#### [REQUIRED ACTION]
Check every line below for the word "pencil" and show those that hold it.

** Opening DATA TO PROCESS block **

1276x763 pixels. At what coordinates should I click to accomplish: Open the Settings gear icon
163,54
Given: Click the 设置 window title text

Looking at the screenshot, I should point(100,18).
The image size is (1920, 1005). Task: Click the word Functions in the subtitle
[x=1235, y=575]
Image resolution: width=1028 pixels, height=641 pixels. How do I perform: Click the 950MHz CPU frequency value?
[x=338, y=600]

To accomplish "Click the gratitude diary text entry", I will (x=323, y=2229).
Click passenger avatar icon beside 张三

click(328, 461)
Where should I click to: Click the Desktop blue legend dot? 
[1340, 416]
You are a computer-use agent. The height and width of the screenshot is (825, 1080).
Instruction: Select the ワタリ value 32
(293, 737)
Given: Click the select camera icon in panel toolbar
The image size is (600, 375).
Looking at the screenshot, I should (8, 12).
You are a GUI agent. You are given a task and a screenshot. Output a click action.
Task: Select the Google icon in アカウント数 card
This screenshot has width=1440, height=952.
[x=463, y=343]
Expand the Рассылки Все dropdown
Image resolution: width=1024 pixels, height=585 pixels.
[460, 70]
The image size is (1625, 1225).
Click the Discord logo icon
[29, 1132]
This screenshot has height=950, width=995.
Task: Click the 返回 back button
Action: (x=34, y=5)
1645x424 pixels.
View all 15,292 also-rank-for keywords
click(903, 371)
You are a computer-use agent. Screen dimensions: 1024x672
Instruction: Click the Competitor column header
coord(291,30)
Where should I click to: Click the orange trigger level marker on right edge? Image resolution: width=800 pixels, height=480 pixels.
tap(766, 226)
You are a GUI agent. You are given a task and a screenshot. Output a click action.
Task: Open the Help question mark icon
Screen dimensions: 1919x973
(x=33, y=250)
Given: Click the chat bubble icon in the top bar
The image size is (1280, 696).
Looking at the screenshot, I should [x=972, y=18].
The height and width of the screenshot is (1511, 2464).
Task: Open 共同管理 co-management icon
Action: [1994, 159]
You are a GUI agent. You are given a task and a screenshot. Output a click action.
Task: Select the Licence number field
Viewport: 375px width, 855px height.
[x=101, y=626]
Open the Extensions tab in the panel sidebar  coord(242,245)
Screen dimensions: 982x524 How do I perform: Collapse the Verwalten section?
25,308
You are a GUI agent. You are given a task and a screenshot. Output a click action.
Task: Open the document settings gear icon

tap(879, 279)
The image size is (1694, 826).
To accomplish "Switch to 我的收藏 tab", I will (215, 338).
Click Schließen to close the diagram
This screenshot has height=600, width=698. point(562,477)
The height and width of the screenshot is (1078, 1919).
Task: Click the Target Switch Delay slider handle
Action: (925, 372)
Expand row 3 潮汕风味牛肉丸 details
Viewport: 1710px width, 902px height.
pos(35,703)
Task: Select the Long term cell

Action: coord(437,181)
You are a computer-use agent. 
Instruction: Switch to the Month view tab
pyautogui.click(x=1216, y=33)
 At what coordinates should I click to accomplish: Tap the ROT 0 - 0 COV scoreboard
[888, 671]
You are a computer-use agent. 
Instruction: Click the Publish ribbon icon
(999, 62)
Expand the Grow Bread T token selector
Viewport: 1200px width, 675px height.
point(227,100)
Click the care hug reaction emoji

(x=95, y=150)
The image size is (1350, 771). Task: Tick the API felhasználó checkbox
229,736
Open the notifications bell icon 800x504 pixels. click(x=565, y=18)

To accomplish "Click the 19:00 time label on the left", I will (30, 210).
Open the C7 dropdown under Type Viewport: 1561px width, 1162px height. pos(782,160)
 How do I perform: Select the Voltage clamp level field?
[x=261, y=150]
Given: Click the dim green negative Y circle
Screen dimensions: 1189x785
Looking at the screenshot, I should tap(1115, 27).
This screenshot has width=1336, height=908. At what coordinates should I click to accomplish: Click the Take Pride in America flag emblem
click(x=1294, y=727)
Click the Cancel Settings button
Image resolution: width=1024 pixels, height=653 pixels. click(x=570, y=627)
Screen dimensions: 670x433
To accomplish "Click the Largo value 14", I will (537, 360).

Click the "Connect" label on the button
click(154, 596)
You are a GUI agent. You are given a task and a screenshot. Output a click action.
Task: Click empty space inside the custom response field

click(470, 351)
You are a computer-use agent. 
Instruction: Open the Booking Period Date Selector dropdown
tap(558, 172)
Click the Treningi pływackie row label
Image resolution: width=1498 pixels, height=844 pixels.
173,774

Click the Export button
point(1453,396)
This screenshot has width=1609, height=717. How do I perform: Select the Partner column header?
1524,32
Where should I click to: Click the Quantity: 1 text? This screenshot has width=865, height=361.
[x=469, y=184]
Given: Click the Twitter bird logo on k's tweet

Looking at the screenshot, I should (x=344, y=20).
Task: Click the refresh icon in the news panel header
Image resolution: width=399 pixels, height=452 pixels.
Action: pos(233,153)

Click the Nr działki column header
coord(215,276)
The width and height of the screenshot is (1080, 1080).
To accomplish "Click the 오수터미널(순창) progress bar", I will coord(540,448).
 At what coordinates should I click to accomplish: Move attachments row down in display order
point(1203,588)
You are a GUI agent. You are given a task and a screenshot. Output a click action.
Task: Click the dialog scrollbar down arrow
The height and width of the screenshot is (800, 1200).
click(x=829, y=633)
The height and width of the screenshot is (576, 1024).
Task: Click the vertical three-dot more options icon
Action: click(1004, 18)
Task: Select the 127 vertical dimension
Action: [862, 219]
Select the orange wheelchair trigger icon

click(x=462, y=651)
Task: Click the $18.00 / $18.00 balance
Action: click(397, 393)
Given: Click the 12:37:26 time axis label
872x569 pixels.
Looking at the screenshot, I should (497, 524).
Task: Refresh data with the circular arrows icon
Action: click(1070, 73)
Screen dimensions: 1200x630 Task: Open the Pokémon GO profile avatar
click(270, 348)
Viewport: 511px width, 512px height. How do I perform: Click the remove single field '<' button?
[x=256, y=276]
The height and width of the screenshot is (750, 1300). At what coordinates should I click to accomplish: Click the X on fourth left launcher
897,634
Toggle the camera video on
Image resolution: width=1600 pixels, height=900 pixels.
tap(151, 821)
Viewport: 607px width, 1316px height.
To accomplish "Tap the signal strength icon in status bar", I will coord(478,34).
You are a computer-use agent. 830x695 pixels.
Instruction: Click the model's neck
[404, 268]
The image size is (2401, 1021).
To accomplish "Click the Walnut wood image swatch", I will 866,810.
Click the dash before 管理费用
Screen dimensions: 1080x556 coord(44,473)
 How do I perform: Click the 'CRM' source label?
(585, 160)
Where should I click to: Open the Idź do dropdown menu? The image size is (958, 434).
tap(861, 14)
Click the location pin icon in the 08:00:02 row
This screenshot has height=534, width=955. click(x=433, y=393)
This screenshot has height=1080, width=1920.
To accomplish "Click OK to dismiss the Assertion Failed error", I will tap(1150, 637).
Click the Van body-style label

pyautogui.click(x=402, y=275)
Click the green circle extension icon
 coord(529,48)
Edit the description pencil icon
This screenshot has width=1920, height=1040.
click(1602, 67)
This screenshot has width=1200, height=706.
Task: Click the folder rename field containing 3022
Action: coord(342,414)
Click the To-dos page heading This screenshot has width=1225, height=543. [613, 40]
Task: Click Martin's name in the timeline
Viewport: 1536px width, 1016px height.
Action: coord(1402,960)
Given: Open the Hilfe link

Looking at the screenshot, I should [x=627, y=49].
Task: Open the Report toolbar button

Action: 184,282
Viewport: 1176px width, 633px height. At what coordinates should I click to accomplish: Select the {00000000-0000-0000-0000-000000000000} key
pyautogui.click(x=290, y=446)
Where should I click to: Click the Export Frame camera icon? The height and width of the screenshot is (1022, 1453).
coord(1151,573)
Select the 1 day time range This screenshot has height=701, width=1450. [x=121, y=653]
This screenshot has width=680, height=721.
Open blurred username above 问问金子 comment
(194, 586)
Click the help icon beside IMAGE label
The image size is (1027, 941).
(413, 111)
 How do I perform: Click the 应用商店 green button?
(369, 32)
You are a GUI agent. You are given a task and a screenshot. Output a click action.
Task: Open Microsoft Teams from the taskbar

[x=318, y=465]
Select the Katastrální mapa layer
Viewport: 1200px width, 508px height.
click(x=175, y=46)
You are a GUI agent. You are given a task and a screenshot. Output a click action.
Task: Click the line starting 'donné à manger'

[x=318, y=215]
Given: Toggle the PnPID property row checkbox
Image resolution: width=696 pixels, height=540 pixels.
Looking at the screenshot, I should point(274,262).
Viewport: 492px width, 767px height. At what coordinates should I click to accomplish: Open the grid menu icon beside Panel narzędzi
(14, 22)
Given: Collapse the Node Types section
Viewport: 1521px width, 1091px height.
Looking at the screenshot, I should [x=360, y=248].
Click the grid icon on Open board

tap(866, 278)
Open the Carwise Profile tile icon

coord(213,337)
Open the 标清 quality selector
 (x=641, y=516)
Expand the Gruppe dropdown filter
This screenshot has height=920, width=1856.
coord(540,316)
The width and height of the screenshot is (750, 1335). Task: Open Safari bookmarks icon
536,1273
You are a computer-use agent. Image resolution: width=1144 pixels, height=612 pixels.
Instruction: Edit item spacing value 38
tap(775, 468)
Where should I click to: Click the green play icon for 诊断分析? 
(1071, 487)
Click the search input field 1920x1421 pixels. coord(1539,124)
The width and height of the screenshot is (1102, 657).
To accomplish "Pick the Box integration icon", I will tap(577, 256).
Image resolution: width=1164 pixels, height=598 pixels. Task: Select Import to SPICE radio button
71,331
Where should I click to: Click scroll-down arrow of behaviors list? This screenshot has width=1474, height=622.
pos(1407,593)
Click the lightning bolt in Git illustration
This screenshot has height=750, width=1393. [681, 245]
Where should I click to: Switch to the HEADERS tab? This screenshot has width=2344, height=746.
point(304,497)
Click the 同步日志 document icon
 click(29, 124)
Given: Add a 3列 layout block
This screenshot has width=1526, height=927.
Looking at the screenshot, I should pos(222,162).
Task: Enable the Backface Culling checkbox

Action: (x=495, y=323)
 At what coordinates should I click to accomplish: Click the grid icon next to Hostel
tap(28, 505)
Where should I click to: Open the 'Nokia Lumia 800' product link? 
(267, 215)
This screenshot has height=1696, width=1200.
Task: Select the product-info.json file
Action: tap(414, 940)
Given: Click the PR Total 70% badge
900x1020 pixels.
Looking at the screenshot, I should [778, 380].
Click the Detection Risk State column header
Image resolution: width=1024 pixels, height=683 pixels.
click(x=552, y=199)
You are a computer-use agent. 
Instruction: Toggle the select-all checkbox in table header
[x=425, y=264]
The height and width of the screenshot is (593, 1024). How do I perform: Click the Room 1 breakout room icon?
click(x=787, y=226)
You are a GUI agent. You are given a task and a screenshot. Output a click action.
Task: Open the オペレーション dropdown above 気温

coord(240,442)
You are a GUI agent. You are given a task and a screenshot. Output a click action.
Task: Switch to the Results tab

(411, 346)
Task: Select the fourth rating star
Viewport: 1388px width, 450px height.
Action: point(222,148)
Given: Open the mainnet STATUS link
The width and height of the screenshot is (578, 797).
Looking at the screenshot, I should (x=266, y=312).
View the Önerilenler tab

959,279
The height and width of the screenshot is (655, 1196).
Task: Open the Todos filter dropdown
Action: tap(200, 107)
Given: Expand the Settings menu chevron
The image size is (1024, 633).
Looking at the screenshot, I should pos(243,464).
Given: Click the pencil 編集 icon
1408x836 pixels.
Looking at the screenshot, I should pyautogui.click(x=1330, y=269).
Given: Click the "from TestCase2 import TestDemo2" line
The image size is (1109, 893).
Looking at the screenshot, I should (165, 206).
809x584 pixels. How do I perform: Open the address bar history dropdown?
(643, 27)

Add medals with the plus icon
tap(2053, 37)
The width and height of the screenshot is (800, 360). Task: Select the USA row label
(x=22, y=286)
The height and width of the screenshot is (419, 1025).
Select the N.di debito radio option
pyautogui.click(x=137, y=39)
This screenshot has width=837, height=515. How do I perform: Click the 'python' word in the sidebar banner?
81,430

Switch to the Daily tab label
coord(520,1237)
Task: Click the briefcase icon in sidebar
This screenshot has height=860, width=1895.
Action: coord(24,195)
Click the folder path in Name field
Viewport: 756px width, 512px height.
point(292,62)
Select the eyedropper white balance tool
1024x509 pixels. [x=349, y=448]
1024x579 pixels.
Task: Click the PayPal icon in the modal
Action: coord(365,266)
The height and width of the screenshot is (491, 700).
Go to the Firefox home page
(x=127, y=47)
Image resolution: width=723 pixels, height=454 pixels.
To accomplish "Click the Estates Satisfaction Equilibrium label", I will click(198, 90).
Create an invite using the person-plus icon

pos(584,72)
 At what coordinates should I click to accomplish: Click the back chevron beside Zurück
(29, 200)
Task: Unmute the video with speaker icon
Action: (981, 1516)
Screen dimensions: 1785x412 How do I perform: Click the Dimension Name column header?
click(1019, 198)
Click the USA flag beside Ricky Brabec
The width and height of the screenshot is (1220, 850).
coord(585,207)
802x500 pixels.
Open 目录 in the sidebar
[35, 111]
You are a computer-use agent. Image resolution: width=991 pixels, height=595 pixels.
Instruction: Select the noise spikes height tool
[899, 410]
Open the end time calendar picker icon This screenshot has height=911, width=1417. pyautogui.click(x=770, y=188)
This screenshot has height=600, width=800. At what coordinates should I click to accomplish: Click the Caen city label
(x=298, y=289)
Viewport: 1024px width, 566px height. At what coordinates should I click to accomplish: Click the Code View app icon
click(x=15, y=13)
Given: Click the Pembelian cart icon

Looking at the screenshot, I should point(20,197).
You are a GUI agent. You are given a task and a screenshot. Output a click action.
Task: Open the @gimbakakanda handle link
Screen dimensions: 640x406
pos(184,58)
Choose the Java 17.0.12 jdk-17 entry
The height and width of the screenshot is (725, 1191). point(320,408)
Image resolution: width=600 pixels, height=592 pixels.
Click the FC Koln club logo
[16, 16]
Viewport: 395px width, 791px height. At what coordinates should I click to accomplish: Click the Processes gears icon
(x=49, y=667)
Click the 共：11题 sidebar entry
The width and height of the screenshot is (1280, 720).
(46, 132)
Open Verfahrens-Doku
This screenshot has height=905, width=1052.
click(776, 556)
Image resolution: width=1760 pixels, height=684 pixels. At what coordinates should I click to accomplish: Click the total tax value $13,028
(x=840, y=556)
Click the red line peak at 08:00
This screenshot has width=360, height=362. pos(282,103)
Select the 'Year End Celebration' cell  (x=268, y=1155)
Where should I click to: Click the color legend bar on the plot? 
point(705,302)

** Closing DATA TO PROCESS block **

#### [FINISHED EXERCISE]
Edit the description pencil icon
Given: Click the pencil 編集 icon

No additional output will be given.